__Exercise A__
In the worked solution on horizontal and vertical tangent lines, reproduce word for word the stretch that begins at "To find the" and ends after "the parameter $$\theta$$.".
__Exercise B__
Pick up the worked solution on horizontal and vertical tangent lines of the polar curve after its last sentence and write the next part.

━━━ Supplied passage

Question

Find polar coordinates of all points at which the polar curve has a horizontal or a vertical tangent line.$$r=a(1+\cos \theta)$$

Answer

**step1 Express the Polar Equation in Cartesian Parametric Form**

To find the tangent lines of a polar curve, we first convert the polar equation $$r=f(\theta)$$ into its equivalent Cartesian parametric equations. The general conversion formulas are $$x = r \cos \theta$$ and $$y = r \sin \theta$$. Substituting $$r = a(1 + \cos \theta)$$ into these formulas, we get the x and y coordinates in terms of the parameter $$\theta$$.

━━━━━━
━━━ Extracted entries

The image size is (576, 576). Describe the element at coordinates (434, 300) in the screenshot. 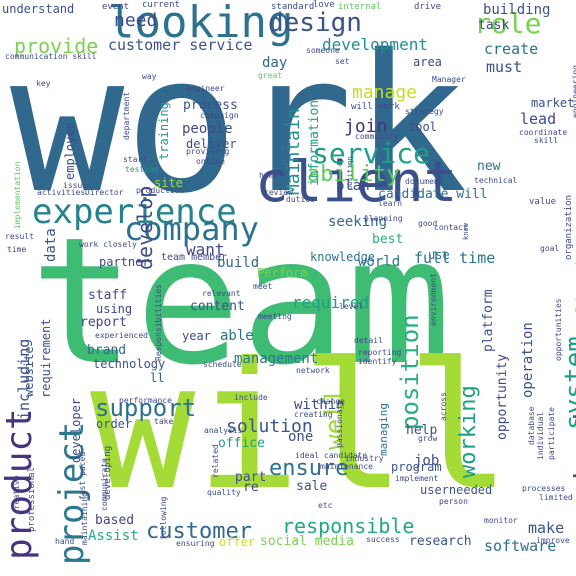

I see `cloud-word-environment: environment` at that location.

━━━━━━
━━━ Extracted entries

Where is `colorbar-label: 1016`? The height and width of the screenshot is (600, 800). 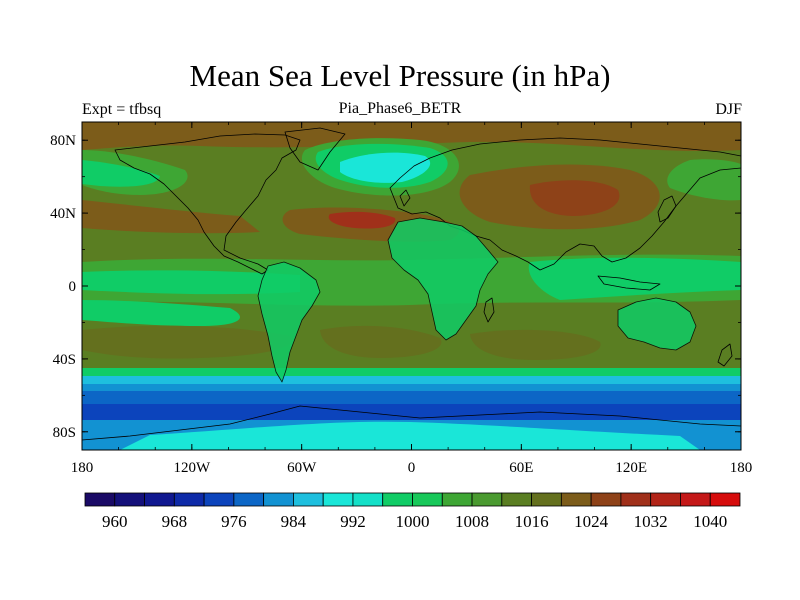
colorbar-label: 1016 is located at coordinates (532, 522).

━━━━━━
━━━ Extracted entries

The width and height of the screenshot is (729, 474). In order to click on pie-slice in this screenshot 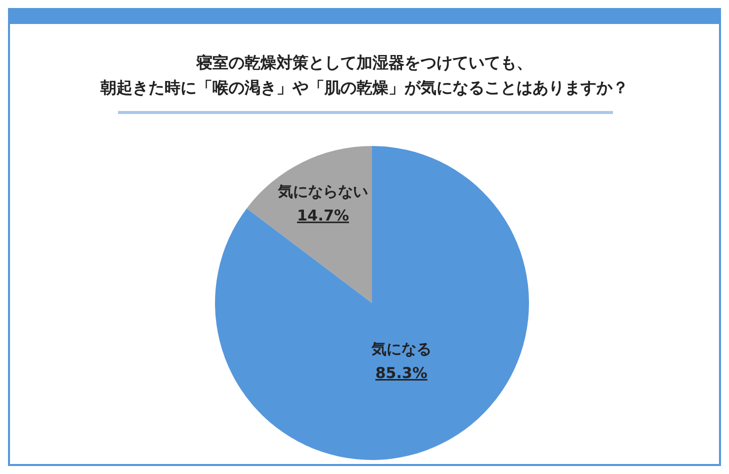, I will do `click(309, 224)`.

━━━━━━

__Answer box A__
To find the tangent lines of a polar curve, we first convert the polar equation $$r=f(\theta)$$ into its equivalent Cartesian parametric equations. The general conversion formulas are $$x = r \cos \theta$$ and $$y = r \sin \theta$$. Substituting $$r = a(1 + \cos \theta)$$ into these formulas, we get the x and y coordinates in terms of the parameter $$\theta$$.

__Answer box B__
$$x = a(1 + \cos \theta) \cos \theta = a(\cos \theta + \cos^2 \theta)$$

$$y = a(1 + \cos \theta) \sin \theta = a(\sin \theta + \sin \theta \cos \theta)$$

**step2 Calculate the Derivatives $$\frac{dx}{d\theta}$$ and $$\frac{dy}{d\theta}$$**

Next, we need to find the derivatives of x and y with respect to $$\theta$$. These derivatives are essential for determining the slope of the tangent line, which is given by $$\frac{dy}{dx} = \frac{dy/d\theta}{dx/d\theta}$$. We apply differentiation rules (sum rule, product rule, and chain rule) to the parametric equations obtained in the previous step.

$$\frac{dx}{d\theta} = \frac{d}{d\theta} [a(\cos \theta + \cos^2 \theta)] = a(-\sin \theta + 2\cos \theta (-\sin \theta))$$

$$\frac{dx}{d\theta} = a(-\sin \theta - 2\sin \theta \cos \theta) = -a \sin \theta (1 + 2 \cos \theta)$$

$$\frac{dy}{d\theta} = \frac{d}{d\theta} [a(\sin \theta + \sin \theta \cos \theta)] = a(\cos \theta + (\cos \theta \cos \theta + \sin \theta (-\sin \theta)))$$

$$\frac{dy}{d\theta} = a(\cos \theta + \cos^2 \theta - \sin^2 \theta)$$

Using the double angle identity $$\cos(2\theta) = \cos^2 \theta - \sin^2 \theta$$ or the identity $$\sin^2 \theta = 1 - \cos^2 \theta$$, we can simplify the expression for $$\frac{dy}{d\theta}$$.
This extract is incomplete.